Here’s what you need
Saved this link from a post on another thread recently.

Lots of good foam working tips on that site too.

Another link
Oh yeah, there was also this link:

(scroll down to the product called “Fabric”)

I think the thin black neoprene foam might be the stuff I used in my wood kayak. It does grip better than minicell but still gets a little slippery.

My Tempest 165’s factory thigh braces are covered with some type of matte synthetic fabric. Even those will get a little slippery but they’re pretty good. Maybe a toss-up between the neoprene and them.

Rough Up The MiniCell With Sandpaper
and see if that helps (does for me). If it doesn’t work, you can still glue over it with something else.


Try it first.
Maybe dip your fabric of choice in water and try a few rolls. You might also want to put some miles on first with a piece between your flesh and foam. I’d be concerned about skin irritation if the fabric is too coarse. Contact cement is fine if you decide to make your covering permanent. I use nylon covered minicell for a heal pad, to keep paddling shoes from tearing it up.

I think I have the right material now
I told my husband I thought a thin wetsuit neoprene with nylon fabric on both sides would solve my problem. A little while later he dug around in a closet and waved a piece of thin (probably 1mm), matt-nylon faced neoprene at me.

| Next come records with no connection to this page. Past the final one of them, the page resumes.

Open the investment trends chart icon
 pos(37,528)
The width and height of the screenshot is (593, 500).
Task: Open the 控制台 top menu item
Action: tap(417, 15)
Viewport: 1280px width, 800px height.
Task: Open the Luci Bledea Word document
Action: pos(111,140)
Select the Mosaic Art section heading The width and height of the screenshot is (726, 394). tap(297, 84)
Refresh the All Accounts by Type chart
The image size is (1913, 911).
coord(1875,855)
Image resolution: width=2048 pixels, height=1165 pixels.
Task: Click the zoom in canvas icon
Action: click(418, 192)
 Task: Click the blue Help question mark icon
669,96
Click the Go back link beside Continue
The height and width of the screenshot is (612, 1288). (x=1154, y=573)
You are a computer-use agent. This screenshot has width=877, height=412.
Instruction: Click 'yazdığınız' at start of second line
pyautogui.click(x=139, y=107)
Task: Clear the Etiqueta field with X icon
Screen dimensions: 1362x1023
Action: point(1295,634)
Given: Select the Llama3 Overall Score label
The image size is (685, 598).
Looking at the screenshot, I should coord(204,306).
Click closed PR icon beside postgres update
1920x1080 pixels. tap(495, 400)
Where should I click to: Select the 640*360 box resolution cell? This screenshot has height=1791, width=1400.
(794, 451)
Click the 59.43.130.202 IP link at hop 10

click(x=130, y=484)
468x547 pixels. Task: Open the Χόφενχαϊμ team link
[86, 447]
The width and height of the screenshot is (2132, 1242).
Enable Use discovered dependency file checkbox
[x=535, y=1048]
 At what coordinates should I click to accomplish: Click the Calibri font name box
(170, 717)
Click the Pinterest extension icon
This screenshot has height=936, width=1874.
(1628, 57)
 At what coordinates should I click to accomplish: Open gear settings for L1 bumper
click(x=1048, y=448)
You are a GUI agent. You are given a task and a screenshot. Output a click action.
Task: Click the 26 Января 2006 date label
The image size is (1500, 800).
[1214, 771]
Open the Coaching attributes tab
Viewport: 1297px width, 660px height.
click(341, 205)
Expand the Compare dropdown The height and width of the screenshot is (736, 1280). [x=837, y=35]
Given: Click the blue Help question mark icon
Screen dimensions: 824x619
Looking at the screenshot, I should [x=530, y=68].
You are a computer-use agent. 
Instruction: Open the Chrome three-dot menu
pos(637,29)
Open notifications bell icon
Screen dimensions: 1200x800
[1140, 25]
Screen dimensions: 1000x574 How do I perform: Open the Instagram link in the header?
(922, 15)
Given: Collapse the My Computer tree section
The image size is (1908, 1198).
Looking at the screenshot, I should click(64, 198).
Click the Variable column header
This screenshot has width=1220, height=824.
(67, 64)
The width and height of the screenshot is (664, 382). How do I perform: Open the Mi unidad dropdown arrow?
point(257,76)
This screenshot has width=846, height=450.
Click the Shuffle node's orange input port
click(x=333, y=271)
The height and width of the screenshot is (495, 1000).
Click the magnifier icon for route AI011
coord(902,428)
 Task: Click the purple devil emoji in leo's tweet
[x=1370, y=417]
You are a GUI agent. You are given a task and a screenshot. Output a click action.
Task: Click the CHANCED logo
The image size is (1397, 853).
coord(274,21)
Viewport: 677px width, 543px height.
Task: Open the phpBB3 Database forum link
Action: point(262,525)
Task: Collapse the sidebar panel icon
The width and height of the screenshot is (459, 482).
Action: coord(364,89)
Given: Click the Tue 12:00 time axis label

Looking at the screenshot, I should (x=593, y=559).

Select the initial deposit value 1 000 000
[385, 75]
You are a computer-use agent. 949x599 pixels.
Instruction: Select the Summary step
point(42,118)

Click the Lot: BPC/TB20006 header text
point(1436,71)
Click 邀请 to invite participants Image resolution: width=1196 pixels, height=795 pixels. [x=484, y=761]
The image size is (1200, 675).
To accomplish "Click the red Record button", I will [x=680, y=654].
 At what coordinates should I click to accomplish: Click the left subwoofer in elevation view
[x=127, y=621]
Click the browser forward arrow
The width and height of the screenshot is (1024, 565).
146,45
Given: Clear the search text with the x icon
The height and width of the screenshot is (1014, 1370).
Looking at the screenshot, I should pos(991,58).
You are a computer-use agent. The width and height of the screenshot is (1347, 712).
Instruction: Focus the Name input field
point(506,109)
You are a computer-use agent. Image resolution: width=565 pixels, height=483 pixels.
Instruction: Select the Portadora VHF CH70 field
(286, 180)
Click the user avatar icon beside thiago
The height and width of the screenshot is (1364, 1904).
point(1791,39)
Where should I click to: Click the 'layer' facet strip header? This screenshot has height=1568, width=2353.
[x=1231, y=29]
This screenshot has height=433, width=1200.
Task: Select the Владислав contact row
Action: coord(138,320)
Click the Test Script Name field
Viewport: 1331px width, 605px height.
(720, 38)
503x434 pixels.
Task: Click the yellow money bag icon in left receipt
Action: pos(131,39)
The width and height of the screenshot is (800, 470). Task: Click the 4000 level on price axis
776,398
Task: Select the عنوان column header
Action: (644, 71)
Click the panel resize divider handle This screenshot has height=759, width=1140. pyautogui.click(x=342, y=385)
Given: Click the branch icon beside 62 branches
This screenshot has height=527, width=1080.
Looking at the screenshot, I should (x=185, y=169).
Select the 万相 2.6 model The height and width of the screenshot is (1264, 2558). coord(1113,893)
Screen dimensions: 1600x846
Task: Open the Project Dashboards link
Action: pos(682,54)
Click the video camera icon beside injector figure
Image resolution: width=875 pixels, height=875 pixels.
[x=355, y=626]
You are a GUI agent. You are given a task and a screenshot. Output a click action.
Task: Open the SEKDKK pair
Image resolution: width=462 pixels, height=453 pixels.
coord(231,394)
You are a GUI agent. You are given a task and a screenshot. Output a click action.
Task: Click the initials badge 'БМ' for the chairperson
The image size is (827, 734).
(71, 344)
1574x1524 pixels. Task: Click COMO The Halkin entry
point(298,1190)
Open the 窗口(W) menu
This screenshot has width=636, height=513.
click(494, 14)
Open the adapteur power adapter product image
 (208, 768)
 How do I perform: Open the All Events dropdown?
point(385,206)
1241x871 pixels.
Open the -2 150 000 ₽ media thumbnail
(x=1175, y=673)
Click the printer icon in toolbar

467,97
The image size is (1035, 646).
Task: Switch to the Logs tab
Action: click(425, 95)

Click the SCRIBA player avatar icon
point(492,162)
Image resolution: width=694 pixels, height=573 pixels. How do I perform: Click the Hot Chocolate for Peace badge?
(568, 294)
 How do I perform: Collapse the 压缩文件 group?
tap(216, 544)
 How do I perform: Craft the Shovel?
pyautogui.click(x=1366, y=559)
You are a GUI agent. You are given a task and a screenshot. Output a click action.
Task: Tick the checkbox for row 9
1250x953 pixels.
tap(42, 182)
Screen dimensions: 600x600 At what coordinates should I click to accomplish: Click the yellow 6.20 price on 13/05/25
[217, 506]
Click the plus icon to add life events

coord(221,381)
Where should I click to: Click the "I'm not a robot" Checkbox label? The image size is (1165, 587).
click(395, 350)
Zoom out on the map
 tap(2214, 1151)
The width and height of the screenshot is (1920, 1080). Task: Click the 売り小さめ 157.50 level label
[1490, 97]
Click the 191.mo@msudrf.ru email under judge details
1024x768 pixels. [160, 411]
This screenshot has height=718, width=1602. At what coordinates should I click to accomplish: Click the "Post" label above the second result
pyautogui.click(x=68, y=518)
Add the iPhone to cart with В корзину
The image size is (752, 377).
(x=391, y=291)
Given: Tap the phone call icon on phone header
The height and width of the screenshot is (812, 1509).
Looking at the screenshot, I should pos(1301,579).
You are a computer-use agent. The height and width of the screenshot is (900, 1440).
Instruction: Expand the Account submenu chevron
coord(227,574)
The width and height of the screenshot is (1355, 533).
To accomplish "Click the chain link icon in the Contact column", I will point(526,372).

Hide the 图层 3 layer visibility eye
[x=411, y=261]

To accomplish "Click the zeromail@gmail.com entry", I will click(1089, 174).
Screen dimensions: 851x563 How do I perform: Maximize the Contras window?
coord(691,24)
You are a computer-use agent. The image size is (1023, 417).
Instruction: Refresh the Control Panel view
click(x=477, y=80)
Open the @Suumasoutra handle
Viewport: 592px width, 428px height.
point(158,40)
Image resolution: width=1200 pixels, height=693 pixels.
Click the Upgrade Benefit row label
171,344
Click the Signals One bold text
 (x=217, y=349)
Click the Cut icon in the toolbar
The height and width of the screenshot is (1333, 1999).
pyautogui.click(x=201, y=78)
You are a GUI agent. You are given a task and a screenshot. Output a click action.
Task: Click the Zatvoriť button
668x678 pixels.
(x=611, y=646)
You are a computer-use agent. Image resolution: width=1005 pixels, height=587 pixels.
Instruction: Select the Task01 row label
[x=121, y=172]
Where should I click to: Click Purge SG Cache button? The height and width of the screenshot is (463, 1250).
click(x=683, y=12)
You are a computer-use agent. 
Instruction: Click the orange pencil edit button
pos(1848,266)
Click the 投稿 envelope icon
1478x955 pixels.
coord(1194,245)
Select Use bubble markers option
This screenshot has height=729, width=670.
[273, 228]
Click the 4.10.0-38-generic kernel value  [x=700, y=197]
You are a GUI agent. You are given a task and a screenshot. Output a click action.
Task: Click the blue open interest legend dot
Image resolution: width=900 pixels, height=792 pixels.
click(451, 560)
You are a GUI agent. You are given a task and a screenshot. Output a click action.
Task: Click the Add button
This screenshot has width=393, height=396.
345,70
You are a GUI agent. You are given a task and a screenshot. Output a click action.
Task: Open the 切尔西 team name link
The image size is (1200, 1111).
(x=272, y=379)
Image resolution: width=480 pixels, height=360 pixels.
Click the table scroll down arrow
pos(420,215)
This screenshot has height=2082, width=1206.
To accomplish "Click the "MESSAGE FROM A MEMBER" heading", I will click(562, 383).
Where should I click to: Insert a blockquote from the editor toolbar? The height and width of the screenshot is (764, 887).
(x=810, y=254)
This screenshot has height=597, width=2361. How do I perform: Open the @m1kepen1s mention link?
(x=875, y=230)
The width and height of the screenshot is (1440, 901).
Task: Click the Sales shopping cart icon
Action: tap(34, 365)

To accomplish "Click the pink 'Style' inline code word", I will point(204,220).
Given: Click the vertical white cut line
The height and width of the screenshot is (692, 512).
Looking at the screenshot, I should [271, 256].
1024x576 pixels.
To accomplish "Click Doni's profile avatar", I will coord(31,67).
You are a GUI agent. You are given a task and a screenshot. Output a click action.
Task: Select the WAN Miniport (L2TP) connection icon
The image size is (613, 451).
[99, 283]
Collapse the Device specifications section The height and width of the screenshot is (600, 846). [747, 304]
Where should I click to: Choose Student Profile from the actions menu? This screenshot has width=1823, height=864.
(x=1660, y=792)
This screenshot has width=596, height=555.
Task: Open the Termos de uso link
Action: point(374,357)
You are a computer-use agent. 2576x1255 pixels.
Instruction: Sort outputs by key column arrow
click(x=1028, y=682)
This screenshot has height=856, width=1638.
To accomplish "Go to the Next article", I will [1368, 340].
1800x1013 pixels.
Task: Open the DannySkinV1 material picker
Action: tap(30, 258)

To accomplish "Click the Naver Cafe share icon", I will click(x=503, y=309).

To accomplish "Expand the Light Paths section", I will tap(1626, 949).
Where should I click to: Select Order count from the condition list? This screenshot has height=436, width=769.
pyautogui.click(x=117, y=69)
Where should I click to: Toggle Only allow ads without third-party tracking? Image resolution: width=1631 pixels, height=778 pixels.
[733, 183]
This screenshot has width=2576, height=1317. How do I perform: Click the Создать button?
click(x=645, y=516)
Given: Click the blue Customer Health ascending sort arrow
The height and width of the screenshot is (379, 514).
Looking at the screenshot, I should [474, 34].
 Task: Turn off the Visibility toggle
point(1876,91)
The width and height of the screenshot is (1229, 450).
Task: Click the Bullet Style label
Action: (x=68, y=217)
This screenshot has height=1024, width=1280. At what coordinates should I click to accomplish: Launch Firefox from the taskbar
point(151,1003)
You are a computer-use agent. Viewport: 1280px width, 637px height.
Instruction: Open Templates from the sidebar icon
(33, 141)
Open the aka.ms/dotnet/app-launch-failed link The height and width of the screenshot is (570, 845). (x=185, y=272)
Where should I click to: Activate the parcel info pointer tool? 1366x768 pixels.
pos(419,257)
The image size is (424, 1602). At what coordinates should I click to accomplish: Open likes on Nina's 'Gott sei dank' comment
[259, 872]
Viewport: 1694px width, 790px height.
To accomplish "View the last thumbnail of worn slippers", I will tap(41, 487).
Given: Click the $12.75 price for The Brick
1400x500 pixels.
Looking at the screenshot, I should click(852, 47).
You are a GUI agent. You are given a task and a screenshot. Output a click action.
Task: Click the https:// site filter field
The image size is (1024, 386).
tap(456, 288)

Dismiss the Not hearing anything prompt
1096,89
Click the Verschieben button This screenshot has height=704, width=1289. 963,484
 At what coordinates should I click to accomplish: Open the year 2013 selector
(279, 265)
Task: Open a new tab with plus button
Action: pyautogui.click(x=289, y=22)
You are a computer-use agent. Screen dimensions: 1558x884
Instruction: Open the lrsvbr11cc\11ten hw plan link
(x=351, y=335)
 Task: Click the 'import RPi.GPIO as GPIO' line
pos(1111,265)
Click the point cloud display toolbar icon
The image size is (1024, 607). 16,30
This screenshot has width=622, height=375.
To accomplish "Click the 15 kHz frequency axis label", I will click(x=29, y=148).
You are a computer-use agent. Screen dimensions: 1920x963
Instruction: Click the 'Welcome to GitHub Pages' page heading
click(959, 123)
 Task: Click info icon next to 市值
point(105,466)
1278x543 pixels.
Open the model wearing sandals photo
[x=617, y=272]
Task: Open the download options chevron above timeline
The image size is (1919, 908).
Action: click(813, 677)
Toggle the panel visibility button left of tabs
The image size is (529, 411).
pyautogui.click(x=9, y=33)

I think this’ll do. I’ll cut and glue it tomorrow, then paddle the boat again on Wednesday. The foam bulkhead blocks and footrests are sized right and glued in, the excess bungie on the Snapdragon backband trimmed and sealed, the skeg cable tube pass-throughs Aquasealed, and the glass sharpies inside the boat have been sanded away. Saturday’s rolling and sculling practice left the front and rear hatches completely dry, and the day hatch with a couple drops in it–possibly from opening and closing it a couple times to insert and remove stuff. If it still gets water in it, I have a little more testing and Aquasealing to do.

Later, the real test: paddling it loaded. I get the feeling I barely sink this boat in the water, but so far at least it is behaving well (unloaded) with winds of 15 to 20 mph.

Wear long pants?
Like synthetic/nylon paddling pants, that kind of thing? Still not too hot, but I found they do provide grip.

I aqree - the first time I tried a roll with bare skin against the minicell in my Explo LV on a stinking hot day we barely made it up because I was sliding around so much.

Voltaire has it right
I also use the neoprene (1/8") material from the Kayakoufitting website. Works very nicely.

Be careful what you wish for …
My Aquarius surf kayak is custom fit to be a very tight fit. The cockpit has a small opening closer to an ocean style cockpit. When I use a surfing wet suit with knee pad protectors made from neoprene/nylon they grip the minicell very, very, well. It is almost impossible to get loose in moving water when the boat is being thrashed around.